Your Old Survival Strategies Are Running Today’s Meetings—Until You Rewire Them
We’re rewarded in business for being analytical, fast, and rational. But when pressure spikes, many leaders don’t lead from their best selves—they lead from old survival strategies. Those show up as:
- Boundary breakdowns: saying yes when you mean no, overcommitting, or absorbing other people’s work and emotions.
- Conflict avoidance or aggression: shutting down, stonewalling, or swinging hard to control the outcome.
- Promotion passivity: assuming good work will be “noticed” instead of asking for what you’ve earned.
- Communication mismatches: saying “I think” when you actually mean “I feel”—and confusing your team about what’s true and what you need.
These survival patterns weren’t mistakes when we adopted them. They helped us get through difficult environments, expectations, and relationships. But when they run your leadership today, you carry risk into every decision and interaction.
What to do about it:
- Practice the “two-track check-in” before key moments. Ask yourself: What am I thinking? What am I feeling? Write one sentence for each. If they don’t match (e.g., “I think this is fine” and “I feel tense”), pause. You’re likely about to operate from a wound, not wisdom.
- Identify your two core triggers. Most leaders have recurring core pains—fear of not being good enough, of rejection, of not being seen or heard. Name them. When they flare, say internally: “This is old. I choose to respond as my present self.”
- Decide from the “happy place.” Ingeborg uses a simple somatic cue: decisions from your grounded self feel calm, sturdy, and strong. From the wound, they feel anxious or urgent. Make material decisions only from the calm signal.
Business impact:
- Clearer decisions, fewer reversals.
- Healthier conflict with faster resolution.
- Greater credibility—your team experiences you as steady, not reactive.
Case insight: One client Ingeborg described went from nearly losing his role to leading his large team confidently and earning a promotion—because he stopped leading from fear and started setting clear boundaries. The work wasn’t about learning a new framework. It was about changing the driver behind the wheel.
Boundaries Are a Leadership System, Not a Personal Preference
Executives often treat boundaries as a “nice-to-have” rooted in personality. In practice, boundaries are structural—they define how value flows through your organization.

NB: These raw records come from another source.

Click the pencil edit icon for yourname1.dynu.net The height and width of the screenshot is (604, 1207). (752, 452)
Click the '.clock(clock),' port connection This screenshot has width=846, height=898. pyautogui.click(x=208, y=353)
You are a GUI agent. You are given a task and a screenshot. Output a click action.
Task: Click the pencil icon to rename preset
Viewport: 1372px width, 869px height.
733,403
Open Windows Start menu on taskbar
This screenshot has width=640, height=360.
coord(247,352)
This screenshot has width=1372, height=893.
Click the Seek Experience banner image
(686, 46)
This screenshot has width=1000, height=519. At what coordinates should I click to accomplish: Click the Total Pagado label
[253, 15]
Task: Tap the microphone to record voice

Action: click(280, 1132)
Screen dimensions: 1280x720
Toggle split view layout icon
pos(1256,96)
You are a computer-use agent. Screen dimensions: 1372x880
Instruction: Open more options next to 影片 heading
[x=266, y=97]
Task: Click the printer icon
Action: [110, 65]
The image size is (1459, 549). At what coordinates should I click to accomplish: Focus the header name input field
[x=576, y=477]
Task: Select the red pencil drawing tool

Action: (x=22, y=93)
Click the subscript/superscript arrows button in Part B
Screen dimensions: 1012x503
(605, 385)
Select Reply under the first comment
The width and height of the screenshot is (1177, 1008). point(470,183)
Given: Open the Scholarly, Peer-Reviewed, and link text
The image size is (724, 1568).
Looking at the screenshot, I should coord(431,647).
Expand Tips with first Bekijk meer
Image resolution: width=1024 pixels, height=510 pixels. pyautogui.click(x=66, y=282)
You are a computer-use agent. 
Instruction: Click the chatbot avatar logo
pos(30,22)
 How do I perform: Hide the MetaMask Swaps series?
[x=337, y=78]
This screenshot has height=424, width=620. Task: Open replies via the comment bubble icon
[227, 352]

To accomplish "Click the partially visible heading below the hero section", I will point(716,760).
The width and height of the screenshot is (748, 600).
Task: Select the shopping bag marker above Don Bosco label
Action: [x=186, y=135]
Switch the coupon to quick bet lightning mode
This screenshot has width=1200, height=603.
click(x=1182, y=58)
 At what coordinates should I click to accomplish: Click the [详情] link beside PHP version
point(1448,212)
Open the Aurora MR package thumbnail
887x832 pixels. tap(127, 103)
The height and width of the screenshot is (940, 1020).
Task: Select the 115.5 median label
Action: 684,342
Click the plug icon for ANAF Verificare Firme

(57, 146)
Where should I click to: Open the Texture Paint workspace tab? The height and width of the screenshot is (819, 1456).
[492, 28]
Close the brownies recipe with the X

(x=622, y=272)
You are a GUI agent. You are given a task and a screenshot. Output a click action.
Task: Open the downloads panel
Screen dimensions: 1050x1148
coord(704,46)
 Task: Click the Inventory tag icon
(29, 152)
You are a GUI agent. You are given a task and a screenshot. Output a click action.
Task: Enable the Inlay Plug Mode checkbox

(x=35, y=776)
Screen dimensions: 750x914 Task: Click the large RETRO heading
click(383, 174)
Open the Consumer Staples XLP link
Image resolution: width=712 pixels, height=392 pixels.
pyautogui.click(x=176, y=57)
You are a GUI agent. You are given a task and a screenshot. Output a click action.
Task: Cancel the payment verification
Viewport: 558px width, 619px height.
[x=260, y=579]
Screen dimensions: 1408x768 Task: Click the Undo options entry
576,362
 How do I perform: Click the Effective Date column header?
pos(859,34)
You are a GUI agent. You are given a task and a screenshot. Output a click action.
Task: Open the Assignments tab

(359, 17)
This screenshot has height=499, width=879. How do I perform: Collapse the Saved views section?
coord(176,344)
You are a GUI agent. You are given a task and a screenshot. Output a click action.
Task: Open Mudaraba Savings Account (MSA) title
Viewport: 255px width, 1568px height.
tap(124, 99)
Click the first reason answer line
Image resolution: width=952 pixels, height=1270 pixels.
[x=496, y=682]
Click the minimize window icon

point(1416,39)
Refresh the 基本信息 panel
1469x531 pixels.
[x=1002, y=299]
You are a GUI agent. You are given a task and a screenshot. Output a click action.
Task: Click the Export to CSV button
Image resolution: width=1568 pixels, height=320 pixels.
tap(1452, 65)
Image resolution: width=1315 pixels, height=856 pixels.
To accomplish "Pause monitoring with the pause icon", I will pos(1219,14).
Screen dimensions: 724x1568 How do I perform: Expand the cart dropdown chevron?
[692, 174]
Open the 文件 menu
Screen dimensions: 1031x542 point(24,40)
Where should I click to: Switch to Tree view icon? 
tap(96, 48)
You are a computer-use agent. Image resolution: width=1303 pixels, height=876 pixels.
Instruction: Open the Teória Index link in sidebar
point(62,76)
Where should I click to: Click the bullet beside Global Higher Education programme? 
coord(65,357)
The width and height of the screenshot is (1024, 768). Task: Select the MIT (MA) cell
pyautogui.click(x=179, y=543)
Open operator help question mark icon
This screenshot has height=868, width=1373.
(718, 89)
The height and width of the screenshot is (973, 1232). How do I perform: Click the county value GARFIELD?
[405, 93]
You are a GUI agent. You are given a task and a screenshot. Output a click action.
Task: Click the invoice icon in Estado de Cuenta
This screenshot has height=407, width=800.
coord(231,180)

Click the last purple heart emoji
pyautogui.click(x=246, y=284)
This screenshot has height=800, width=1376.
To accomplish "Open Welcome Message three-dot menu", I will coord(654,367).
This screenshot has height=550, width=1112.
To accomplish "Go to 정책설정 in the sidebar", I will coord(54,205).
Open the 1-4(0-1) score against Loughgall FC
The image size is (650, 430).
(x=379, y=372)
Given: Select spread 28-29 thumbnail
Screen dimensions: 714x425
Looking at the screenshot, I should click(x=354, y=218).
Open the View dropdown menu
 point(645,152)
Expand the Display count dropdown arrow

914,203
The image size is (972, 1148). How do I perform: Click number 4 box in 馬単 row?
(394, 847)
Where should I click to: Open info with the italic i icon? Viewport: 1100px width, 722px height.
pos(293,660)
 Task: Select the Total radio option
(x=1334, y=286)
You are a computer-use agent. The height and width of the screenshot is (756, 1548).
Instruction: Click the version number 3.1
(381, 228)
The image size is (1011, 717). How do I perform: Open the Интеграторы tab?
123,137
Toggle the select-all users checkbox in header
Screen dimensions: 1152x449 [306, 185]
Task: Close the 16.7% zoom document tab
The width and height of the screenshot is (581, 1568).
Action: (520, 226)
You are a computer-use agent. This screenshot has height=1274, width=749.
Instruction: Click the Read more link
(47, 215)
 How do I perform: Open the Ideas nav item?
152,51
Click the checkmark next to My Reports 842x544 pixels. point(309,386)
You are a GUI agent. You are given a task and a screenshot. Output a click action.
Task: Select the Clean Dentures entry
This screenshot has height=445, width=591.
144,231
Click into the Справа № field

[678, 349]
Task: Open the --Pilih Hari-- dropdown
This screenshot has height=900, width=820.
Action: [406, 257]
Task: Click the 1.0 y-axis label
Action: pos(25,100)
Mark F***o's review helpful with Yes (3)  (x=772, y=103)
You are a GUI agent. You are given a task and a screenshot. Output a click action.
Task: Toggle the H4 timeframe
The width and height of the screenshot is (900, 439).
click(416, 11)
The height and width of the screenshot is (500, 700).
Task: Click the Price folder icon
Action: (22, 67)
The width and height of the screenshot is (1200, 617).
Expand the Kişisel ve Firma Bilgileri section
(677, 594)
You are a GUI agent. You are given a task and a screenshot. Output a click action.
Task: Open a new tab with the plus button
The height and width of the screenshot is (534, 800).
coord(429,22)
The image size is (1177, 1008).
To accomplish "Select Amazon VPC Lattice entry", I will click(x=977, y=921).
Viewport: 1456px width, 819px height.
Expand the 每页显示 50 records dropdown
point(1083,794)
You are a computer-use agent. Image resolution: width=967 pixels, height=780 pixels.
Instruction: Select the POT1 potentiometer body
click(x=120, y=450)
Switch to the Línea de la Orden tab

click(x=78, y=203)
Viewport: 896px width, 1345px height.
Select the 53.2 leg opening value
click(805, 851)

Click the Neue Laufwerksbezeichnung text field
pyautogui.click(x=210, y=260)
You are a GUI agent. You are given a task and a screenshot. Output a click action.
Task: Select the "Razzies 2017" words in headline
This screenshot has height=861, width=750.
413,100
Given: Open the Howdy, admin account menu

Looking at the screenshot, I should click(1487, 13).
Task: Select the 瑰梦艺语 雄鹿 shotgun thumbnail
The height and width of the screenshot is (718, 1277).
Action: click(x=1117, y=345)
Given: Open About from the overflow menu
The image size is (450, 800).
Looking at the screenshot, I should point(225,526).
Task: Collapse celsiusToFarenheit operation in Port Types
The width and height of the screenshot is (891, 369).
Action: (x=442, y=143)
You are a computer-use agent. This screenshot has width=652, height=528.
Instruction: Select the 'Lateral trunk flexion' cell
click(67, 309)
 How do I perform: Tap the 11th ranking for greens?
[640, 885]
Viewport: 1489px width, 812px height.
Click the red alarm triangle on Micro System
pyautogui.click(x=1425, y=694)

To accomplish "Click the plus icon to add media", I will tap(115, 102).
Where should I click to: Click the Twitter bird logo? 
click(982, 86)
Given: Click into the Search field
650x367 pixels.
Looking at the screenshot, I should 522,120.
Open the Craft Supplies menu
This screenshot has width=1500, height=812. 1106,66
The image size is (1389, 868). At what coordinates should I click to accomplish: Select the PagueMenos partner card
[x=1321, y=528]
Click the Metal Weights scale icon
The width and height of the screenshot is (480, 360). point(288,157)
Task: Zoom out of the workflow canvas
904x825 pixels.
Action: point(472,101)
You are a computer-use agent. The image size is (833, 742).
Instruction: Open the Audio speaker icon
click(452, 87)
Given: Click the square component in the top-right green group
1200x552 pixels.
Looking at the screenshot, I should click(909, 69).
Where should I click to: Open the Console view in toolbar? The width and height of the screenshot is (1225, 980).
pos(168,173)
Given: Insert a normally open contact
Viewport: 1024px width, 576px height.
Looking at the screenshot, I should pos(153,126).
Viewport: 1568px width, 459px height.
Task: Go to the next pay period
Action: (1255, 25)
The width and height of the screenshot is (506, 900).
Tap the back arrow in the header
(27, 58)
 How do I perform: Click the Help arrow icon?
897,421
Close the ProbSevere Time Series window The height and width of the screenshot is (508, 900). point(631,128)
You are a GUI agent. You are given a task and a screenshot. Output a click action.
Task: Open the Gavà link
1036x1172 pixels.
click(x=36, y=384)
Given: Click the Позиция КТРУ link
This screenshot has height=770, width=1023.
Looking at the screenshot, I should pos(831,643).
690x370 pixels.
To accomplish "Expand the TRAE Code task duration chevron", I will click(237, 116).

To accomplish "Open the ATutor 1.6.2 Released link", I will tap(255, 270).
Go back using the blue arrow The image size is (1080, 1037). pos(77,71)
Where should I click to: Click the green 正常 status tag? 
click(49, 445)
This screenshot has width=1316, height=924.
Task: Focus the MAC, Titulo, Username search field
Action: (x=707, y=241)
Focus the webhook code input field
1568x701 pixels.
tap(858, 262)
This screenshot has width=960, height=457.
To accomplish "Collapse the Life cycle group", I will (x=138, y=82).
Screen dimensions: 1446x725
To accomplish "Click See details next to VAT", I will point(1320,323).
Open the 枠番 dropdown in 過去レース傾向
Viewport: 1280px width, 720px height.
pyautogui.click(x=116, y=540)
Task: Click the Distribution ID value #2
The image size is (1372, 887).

Where boundary issues quietly drain performance:
- Role creep at the top: senior leaders doing work two levels down because it feels “faster” or because they’re avoiding hard talent calls.
- Prioritization theater: everything is “priority one,” which means nothing is. People burn out delivering conflicting commitments.
- Meeting inflation: attendance is used as a proxy for inclusion; decision-rights are fuzzy, so more people are invited “just in case.”
- 24/7 availability: responsiveness masquerades as commitment while deep work evaporates.
Resetting boundaries resets throughput. Here’s how to operationalize them:
- Adopt a decision-rights charter. For every strategic initiative, define who decides, who inputs, and who is informed. Publish it. Inspect it monthly. Tie meeting invites to decision-rights—not hierarchy.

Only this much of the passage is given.